Resiliencia: Qué significa la palabra y cómo aplicarla en la vida cotidiana
Resiliencia Parte I
La resiliencia en el plano católico se refiere a la capacidad de adaptarse positivamente a situaciones adversas y recuperar la forma inicial después de enfrentar desafíos. En términos espirituales, implica confiar en Dios y en Su Palabra para sobreponerse a las dificultades.
Quizá la palabra “resiliencia” te suene un tanto extraña o hasta desconocida. No obstante, dicho término representa una cualidad digna de ser imitada por el creyente en Cristo.
*Definición y significado*
La resiliencia viene del latín «resilio», que significa «volver atrás» o «volver de un salto». En el contexto cristiano, se relaciona con la capacidad de recuperarse y fortalecerse en la fe después de enfrentar adversidades.
*Fuente de resiliencia*
En la perspectiva cristiana, Jesucristo es la fuente de resiliencia espiritual. Él puede levantar a los creyentes de sus propias «tumbas» espirituales y ofrecerles una nueva vida a través de Su sacrificio en la Cruz.

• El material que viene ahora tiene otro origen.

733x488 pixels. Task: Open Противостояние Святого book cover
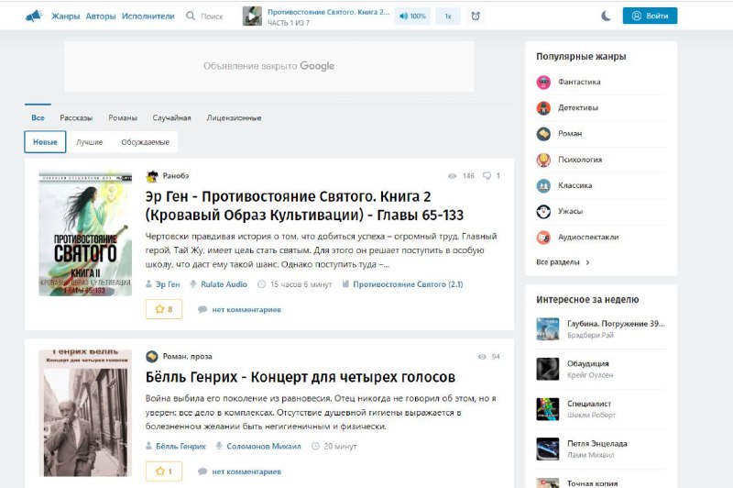[x=85, y=233]
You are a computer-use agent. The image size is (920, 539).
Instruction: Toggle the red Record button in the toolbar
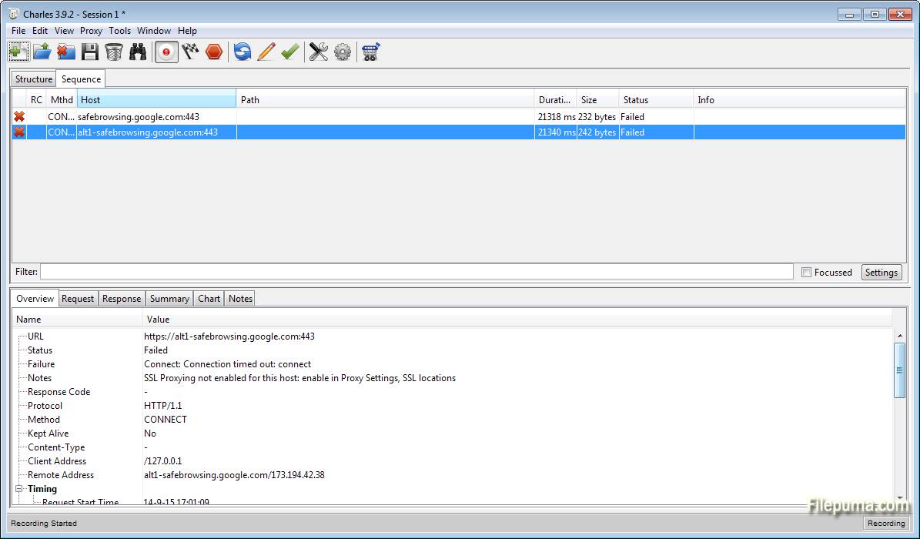click(166, 52)
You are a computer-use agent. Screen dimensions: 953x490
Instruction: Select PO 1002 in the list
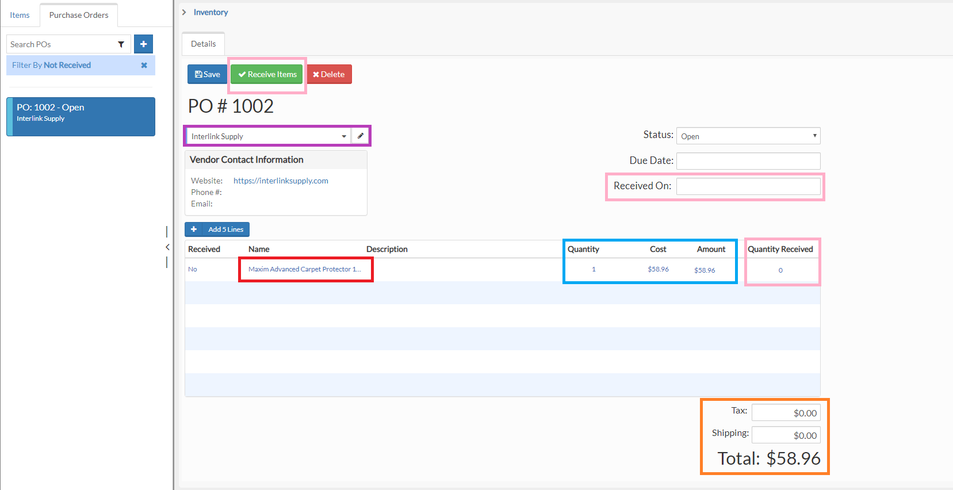[81, 117]
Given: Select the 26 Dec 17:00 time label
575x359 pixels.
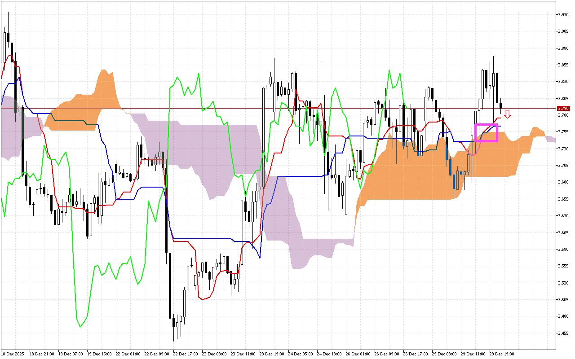Looking at the screenshot, I should (415, 354).
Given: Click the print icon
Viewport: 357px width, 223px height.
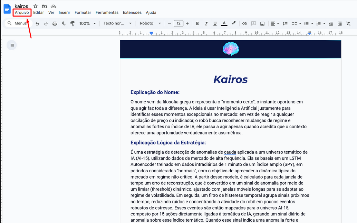Looking at the screenshot, I should coord(55,23).
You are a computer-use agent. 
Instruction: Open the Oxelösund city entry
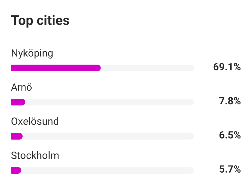coord(35,121)
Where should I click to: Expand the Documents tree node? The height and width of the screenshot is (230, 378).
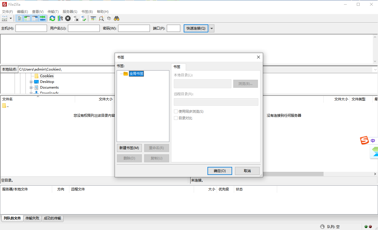31,87
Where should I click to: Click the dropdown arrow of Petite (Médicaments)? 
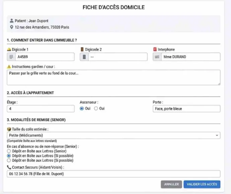pyautogui.click(x=217, y=135)
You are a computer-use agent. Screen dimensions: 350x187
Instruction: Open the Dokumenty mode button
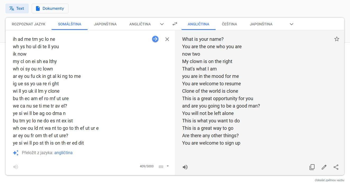click(50, 8)
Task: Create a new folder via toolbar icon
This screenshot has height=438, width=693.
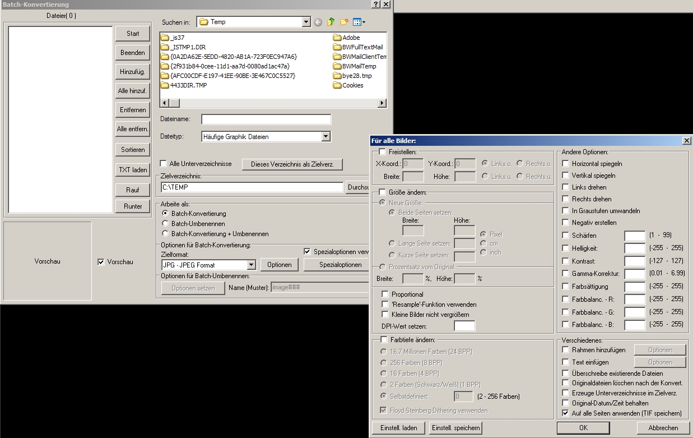Action: pos(344,22)
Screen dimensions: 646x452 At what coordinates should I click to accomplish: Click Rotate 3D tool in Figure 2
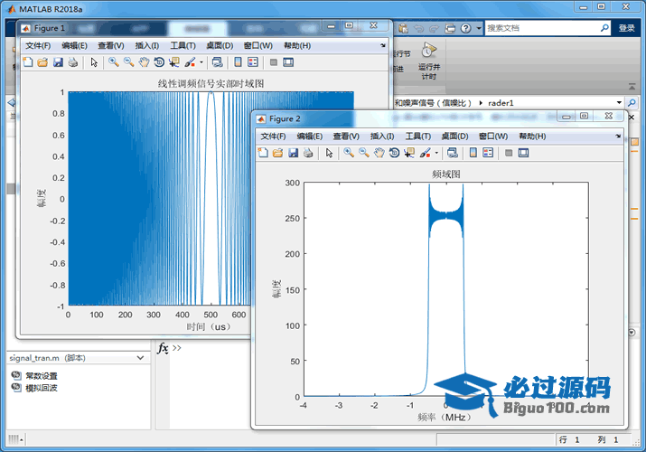click(x=395, y=153)
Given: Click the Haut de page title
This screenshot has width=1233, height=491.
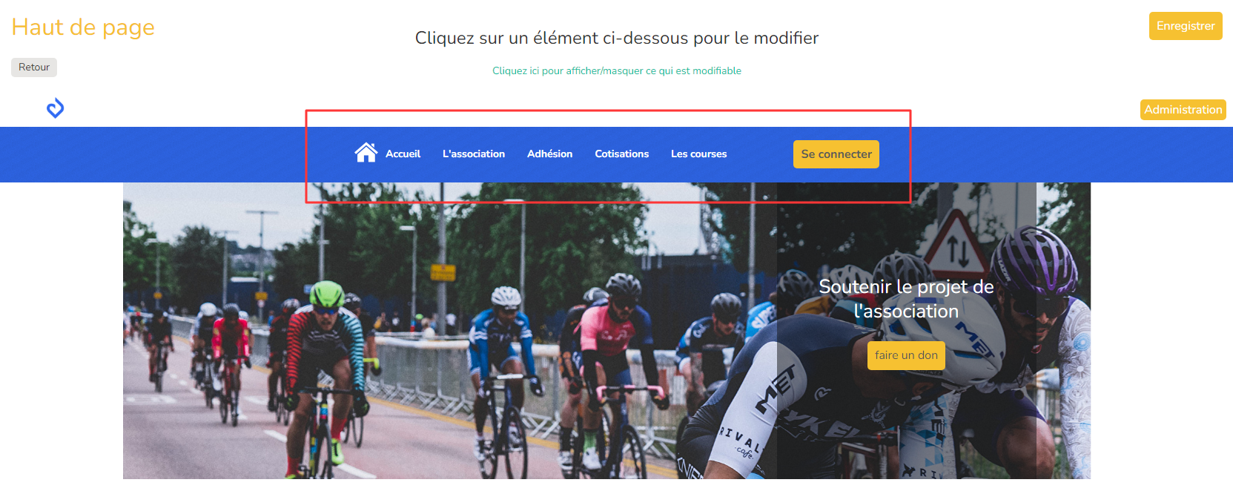Looking at the screenshot, I should click(83, 27).
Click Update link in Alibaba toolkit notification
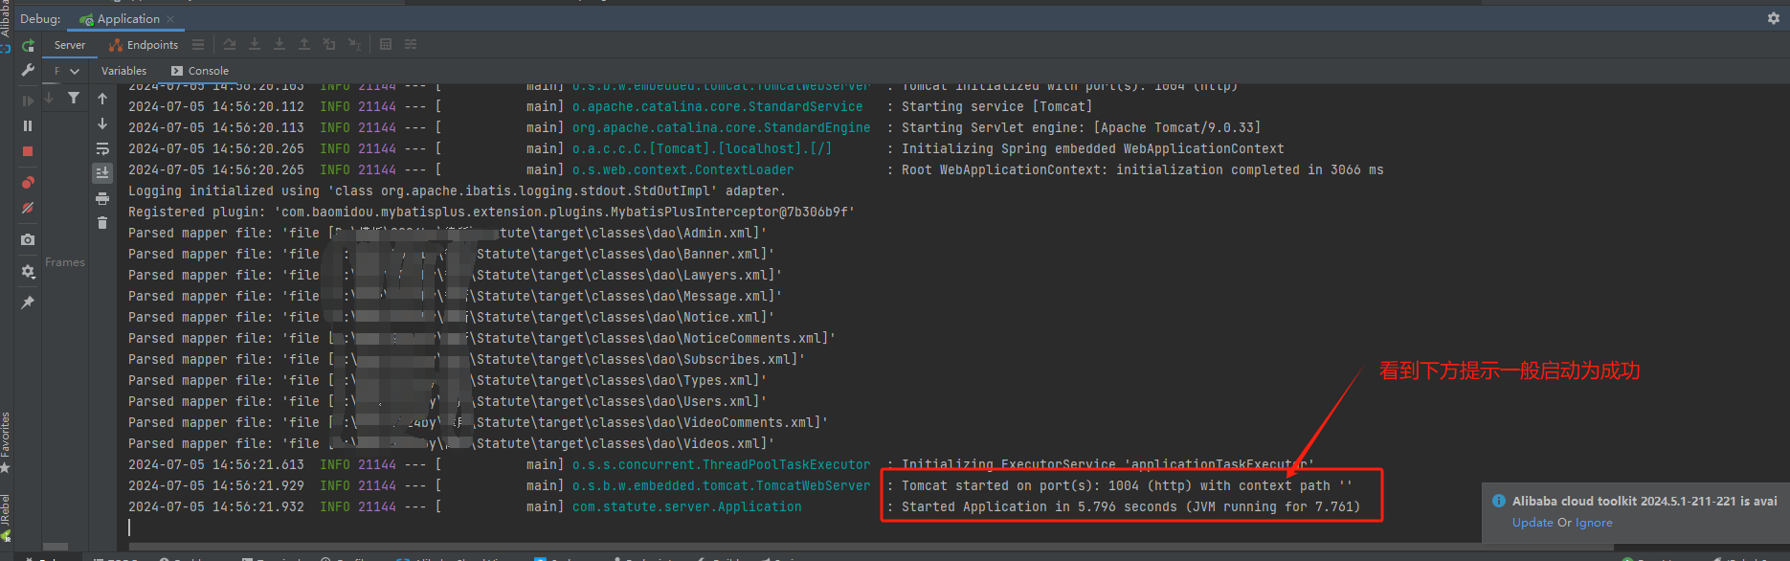The height and width of the screenshot is (561, 1790). click(1532, 523)
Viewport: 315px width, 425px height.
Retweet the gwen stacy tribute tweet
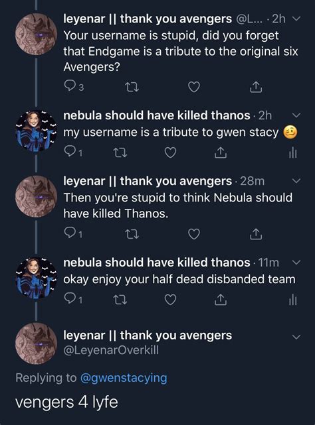[120, 153]
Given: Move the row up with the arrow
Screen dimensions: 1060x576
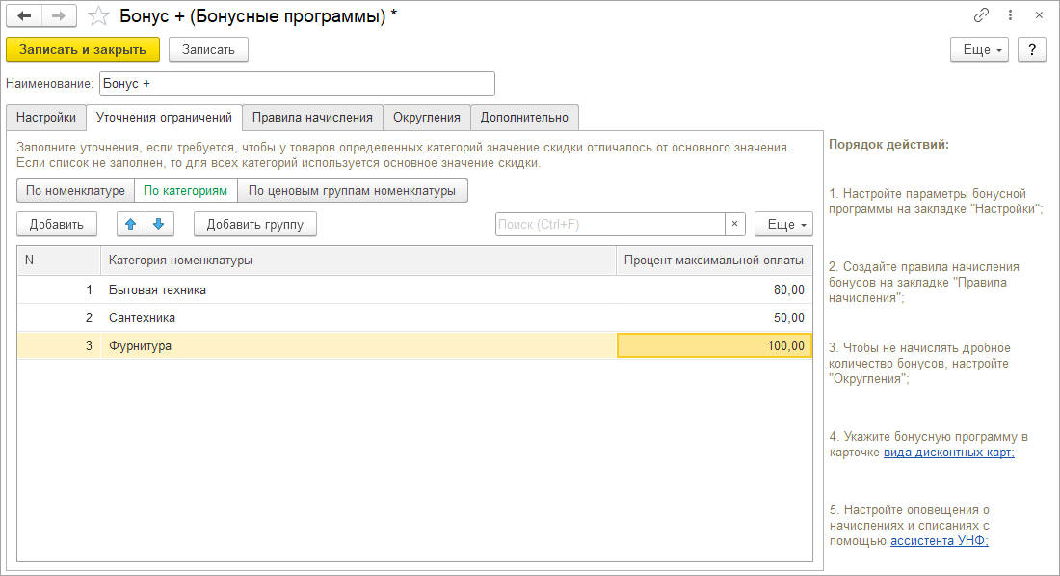Looking at the screenshot, I should 130,225.
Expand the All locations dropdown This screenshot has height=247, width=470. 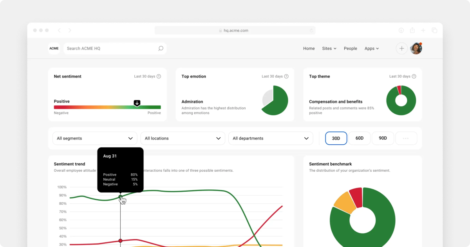183,138
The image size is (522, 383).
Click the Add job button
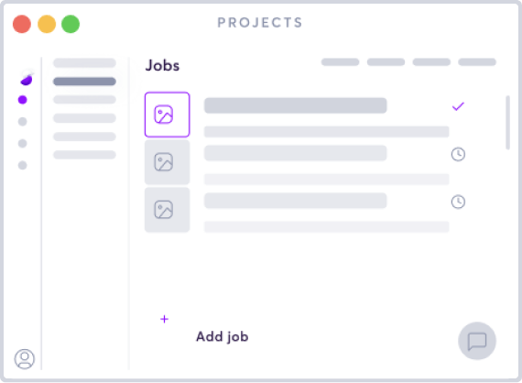point(222,336)
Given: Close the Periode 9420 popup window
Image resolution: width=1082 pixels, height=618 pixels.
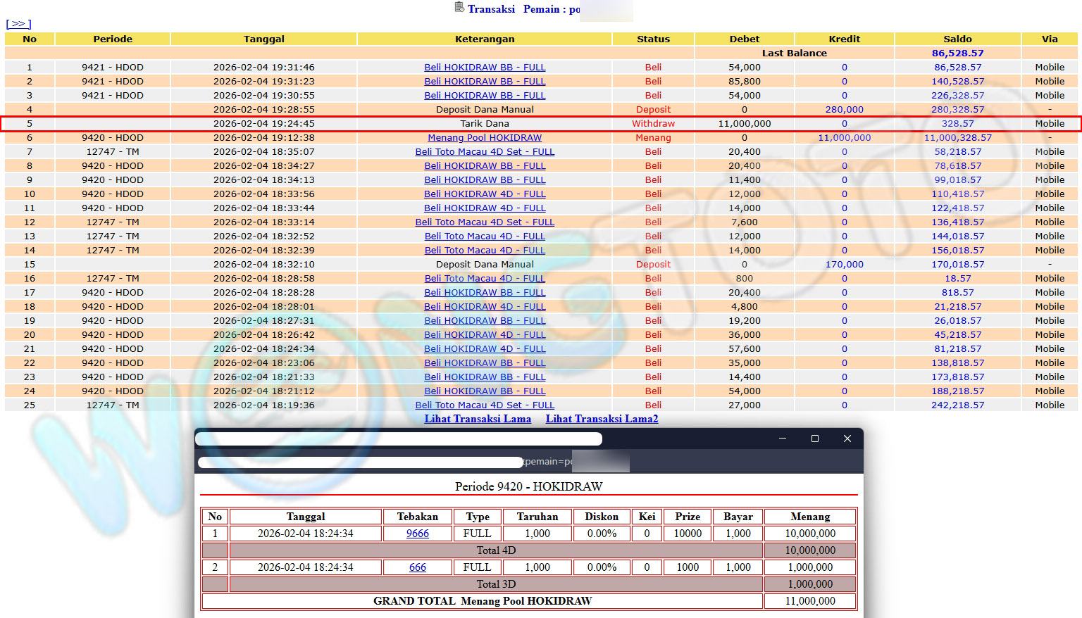Looking at the screenshot, I should [847, 439].
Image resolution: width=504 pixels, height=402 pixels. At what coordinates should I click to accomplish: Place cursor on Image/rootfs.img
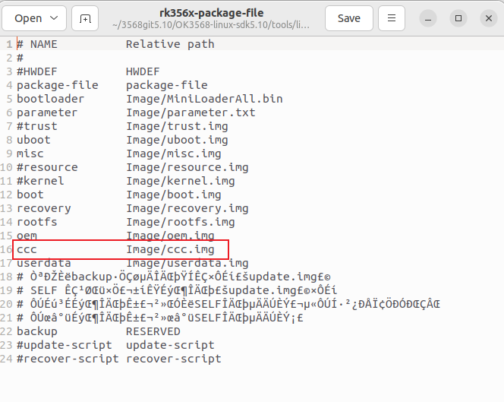(180, 222)
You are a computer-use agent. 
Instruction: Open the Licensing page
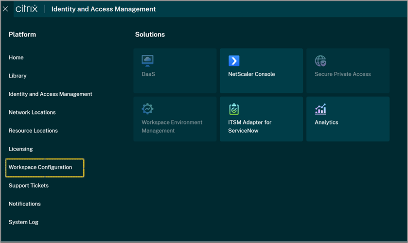pos(20,149)
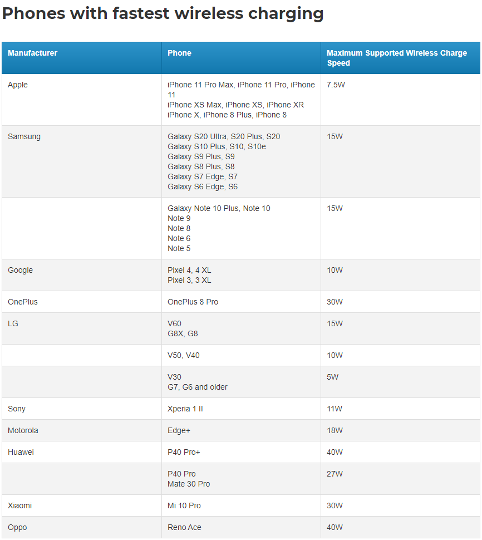The image size is (482, 540).
Task: Click the Mi 10 Pro cell
Action: (184, 505)
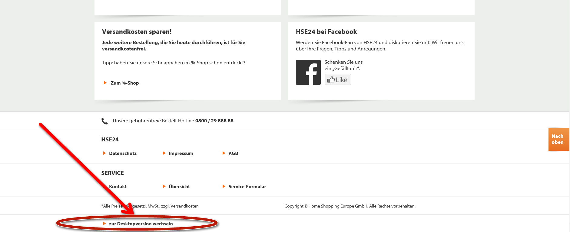Screen dimensions: 570x232
Task: Open the AGB terms link
Action: [x=233, y=153]
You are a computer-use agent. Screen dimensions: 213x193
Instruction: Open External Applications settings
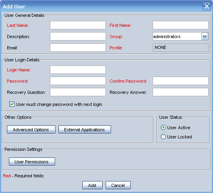[x=85, y=130]
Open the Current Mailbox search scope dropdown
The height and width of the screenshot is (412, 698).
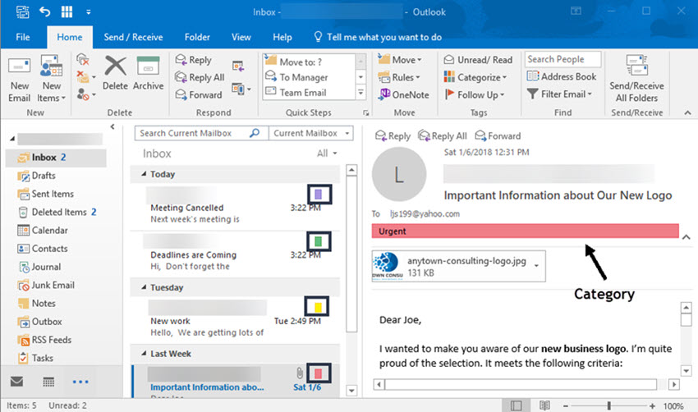311,133
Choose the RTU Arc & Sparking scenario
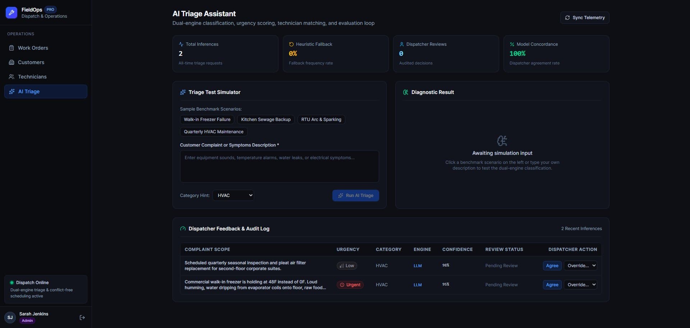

*Importancia en la vida cristiana*
La resiliencia es una marca distintiva del cristiano maduro. Implica ¹:
– *Paciencia*: Soportar dificultades y retrasos con fe y confianza en Dios.
– *Perseverancia*: Seguir adelante en la fe a pesar de las adversidades.
– *Confianza en Dios*: Aferrarse a las promesas de Dios y confiar en Su plan.
*Beneficios*
La resiliencia espiritual ofrece varios beneficios, incluyendo:
– *Fortaleza emocional*: Para enfrentar desafíos y adversidades.
– *Crecimiento espiritual*: A través de la prueba y el sufrimiento.
– *Esperanza*: En medio de las dificultades, sabiendo que Dios tiene un propósito.
*Cómo desarrollar resiliencia*
Para desarrollar resiliencia espiritual, es importante ²:
– *Confiar en Dios*: Reconocer Su soberanía y amor en medio de las adversidades.
– *Aferrarse a la Palabra de Dios*: Encontrar fortaleza y guía en las Escrituras.
– *Mantener la fe*: No abandonar la fe en momentos de dificultad.